::: RECORDS TO USE :::

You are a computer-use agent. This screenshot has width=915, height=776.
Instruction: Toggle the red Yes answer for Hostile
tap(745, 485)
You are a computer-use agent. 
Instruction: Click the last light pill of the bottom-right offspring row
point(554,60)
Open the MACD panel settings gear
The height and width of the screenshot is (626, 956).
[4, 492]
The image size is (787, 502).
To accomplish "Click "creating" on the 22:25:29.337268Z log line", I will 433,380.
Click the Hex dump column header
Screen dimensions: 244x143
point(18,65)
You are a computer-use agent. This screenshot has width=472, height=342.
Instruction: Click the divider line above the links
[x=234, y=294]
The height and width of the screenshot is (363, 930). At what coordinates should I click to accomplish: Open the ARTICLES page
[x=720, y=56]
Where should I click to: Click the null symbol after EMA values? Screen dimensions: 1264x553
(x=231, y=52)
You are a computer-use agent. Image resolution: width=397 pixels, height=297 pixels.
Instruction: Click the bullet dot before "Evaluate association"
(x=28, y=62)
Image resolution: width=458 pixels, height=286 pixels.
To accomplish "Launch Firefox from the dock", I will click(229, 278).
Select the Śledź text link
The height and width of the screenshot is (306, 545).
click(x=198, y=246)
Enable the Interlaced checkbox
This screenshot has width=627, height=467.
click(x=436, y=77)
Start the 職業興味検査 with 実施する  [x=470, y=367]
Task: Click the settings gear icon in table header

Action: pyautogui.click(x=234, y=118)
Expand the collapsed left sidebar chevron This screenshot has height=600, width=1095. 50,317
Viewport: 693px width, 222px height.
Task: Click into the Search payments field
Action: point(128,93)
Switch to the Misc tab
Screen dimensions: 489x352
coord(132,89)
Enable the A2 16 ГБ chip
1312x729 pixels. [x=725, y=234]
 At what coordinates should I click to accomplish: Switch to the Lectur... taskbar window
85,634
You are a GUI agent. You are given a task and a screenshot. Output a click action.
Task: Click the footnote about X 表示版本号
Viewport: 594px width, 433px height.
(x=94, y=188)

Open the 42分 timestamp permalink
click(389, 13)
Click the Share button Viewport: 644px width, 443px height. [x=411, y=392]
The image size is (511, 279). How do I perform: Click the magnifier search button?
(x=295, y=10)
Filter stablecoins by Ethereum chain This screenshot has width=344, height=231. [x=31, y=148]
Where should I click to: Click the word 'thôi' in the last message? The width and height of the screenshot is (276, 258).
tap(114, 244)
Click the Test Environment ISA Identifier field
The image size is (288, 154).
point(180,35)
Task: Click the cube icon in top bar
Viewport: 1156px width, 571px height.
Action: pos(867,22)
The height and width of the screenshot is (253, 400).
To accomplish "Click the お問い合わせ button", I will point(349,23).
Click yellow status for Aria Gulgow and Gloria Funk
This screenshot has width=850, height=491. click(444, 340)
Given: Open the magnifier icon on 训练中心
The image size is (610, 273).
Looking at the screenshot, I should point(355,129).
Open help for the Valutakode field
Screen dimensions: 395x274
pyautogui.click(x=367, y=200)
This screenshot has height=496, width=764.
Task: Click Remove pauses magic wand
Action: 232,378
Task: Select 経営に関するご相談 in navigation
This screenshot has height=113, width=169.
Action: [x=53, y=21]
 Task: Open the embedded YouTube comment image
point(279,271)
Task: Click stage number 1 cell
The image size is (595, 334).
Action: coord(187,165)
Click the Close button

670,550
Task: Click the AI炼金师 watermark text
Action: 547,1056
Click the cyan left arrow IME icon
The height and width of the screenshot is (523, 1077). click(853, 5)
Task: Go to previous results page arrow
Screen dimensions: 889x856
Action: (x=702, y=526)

:::

▸ **ASSIGNMENT**:
Retype the data in full, and keep every line identical to the original.

▸ **WORKED SOLUTION**:
You are a computer-use agent. This screenshot has width=915, height=776.
Instruction: Toggle the red Yes answer for Hostile
tap(745, 485)
You are a computer-use agent. 
Instruction: Click the last light pill of the bottom-right offspring row
point(554,60)
Open the MACD panel settings gear
The height and width of the screenshot is (626, 956).
[4, 492]
The image size is (787, 502).
To accomplish "Click "creating" on the 22:25:29.337268Z log line", I will 433,380.
Click the Hex dump column header
Screen dimensions: 244x143
point(18,65)
You are a computer-use agent. This screenshot has width=472, height=342.
Instruction: Click the divider line above the links
[x=234, y=294]
The height and width of the screenshot is (363, 930). At what coordinates should I click to accomplish: Open the ARTICLES page
[x=720, y=56]
Where should I click to: Click the null symbol after EMA values? Screen dimensions: 1264x553
(x=231, y=52)
You are a computer-use agent. Image resolution: width=397 pixels, height=297 pixels.
Instruction: Click the bullet dot before "Evaluate association"
(x=28, y=62)
Image resolution: width=458 pixels, height=286 pixels.
To accomplish "Launch Firefox from the dock", I will click(229, 278).
Select the Śledź text link
The height and width of the screenshot is (306, 545).
click(x=198, y=246)
Enable the Interlaced checkbox
This screenshot has width=627, height=467.
click(x=436, y=77)
Start the 職業興味検査 with 実施する  [x=470, y=367]
Task: Click the settings gear icon in table header

Action: pyautogui.click(x=234, y=118)
Expand the collapsed left sidebar chevron This screenshot has height=600, width=1095. 50,317
Viewport: 693px width, 222px height.
Task: Click into the Search payments field
Action: point(128,93)
Switch to the Misc tab
Screen dimensions: 489x352
coord(132,89)
Enable the A2 16 ГБ chip
1312x729 pixels. [x=725, y=234]
 At what coordinates should I click to accomplish: Switch to the Lectur... taskbar window
85,634
You are a GUI agent. You are given a task and a screenshot. Output a click action.
Task: Click the footnote about X 表示版本号
Viewport: 594px width, 433px height.
(x=94, y=188)

Open the 42分 timestamp permalink
click(389, 13)
Click the Share button Viewport: 644px width, 443px height. [x=411, y=392]
The image size is (511, 279). How do I perform: Click the magnifier search button?
(x=295, y=10)
Filter stablecoins by Ethereum chain This screenshot has width=344, height=231. [x=31, y=148]
Where should I click to: Click the word 'thôi' in the last message? The width and height of the screenshot is (276, 258).
tap(114, 244)
Click the Test Environment ISA Identifier field
The image size is (288, 154).
point(180,35)
Task: Click the cube icon in top bar
Viewport: 1156px width, 571px height.
Action: pos(867,22)
The height and width of the screenshot is (253, 400).
To accomplish "Click the お問い合わせ button", I will point(349,23).
Click yellow status for Aria Gulgow and Gloria Funk
This screenshot has width=850, height=491. click(444, 340)
Given: Open the magnifier icon on 训练中心
The image size is (610, 273).
Looking at the screenshot, I should point(355,129).
Open help for the Valutakode field
Screen dimensions: 395x274
pyautogui.click(x=367, y=200)
This screenshot has height=496, width=764.
Task: Click Remove pauses magic wand
Action: 232,378
Task: Select 経営に関するご相談 in navigation
This screenshot has height=113, width=169.
Action: [x=53, y=21]
 Task: Open the embedded YouTube comment image
point(279,271)
Task: Click stage number 1 cell
The image size is (595, 334).
Action: coord(187,165)
Click the Close button

670,550
Task: Click the AI炼金师 watermark text
Action: 547,1056
Click the cyan left arrow IME icon
The height and width of the screenshot is (523, 1077). click(853, 5)
Task: Go to previous results page arrow
Screen dimensions: 889x856
Action: (x=702, y=526)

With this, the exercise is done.